┌──
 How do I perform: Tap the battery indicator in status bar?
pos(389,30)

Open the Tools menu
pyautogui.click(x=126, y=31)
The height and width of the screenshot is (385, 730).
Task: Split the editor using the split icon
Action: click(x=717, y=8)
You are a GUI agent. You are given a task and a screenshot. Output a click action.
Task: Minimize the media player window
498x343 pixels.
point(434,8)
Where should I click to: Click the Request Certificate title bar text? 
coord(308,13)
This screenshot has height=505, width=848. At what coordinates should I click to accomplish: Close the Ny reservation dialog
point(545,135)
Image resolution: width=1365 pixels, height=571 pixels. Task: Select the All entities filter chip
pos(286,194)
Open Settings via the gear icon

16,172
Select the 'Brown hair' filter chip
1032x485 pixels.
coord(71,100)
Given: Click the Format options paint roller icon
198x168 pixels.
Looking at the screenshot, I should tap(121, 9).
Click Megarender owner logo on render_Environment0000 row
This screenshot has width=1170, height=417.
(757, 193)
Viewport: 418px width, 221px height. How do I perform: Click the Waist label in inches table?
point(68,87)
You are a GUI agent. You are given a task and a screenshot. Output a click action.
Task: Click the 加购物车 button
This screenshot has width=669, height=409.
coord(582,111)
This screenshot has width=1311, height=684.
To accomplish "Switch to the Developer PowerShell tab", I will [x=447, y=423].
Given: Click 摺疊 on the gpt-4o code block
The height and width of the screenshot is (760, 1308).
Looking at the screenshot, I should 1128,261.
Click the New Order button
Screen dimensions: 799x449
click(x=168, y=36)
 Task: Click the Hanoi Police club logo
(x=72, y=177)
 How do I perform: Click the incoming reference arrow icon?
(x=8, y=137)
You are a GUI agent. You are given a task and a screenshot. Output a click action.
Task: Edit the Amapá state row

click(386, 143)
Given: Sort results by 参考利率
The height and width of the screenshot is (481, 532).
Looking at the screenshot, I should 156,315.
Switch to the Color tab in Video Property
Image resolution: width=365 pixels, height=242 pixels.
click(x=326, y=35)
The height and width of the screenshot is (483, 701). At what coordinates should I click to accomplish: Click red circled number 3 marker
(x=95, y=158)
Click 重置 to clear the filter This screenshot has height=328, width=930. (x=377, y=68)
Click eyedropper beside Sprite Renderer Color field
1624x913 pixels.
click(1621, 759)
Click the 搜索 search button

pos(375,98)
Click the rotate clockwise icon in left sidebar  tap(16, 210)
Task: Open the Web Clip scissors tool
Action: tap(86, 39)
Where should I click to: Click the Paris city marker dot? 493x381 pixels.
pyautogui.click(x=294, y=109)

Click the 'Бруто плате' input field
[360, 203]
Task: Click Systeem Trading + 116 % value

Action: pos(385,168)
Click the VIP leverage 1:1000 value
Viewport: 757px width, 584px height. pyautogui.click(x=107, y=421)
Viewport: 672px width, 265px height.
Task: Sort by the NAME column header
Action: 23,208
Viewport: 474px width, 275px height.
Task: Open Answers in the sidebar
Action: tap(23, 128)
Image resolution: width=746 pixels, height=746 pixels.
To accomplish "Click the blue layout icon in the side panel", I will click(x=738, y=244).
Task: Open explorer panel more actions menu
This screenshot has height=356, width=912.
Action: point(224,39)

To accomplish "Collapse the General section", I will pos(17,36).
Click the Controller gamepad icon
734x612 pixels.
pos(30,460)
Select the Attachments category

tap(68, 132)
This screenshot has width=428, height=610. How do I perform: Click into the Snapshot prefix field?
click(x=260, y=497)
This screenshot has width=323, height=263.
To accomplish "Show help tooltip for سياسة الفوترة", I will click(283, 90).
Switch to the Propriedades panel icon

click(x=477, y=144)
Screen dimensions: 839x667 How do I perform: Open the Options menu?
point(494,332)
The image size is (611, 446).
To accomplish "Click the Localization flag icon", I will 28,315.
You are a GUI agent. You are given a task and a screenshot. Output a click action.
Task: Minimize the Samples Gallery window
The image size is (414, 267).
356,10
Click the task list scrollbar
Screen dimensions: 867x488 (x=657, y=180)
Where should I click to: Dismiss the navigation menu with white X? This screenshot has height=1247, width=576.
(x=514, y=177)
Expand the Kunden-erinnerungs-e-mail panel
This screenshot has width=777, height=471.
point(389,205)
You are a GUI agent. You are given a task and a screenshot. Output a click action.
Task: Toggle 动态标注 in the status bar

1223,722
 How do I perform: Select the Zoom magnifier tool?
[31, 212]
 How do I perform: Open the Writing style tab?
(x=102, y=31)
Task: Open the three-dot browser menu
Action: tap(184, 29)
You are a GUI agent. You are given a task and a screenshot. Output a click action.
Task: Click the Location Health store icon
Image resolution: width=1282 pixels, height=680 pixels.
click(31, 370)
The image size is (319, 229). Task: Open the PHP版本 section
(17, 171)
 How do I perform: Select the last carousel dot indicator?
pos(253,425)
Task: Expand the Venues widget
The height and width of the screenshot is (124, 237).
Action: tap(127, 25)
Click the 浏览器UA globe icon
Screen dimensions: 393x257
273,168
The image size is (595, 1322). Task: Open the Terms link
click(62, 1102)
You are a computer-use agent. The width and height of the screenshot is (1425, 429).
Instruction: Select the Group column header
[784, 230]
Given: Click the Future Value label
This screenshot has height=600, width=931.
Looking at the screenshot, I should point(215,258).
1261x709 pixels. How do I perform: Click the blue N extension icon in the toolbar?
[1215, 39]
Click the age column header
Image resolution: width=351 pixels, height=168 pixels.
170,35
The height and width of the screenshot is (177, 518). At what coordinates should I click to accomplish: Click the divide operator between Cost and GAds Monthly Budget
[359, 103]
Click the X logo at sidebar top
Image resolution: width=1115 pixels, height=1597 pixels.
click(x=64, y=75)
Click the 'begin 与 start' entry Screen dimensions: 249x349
└──
Problem statement: Only lines holding the word "will" belong in the answer; copy each one from the material.

Problem solution:
To accomplish "Switch to the Developer PowerShell tab", I will [x=447, y=423].
To accomplish "Click the blue layout icon in the side panel", I will click(x=738, y=244).
To accomplish "Collapse the General section", I will pos(17,36).
To accomplish "Show help tooltip for سياسة الفوترة", I will click(283, 90).
To accomplish "Click the Localization flag icon", I will 28,315.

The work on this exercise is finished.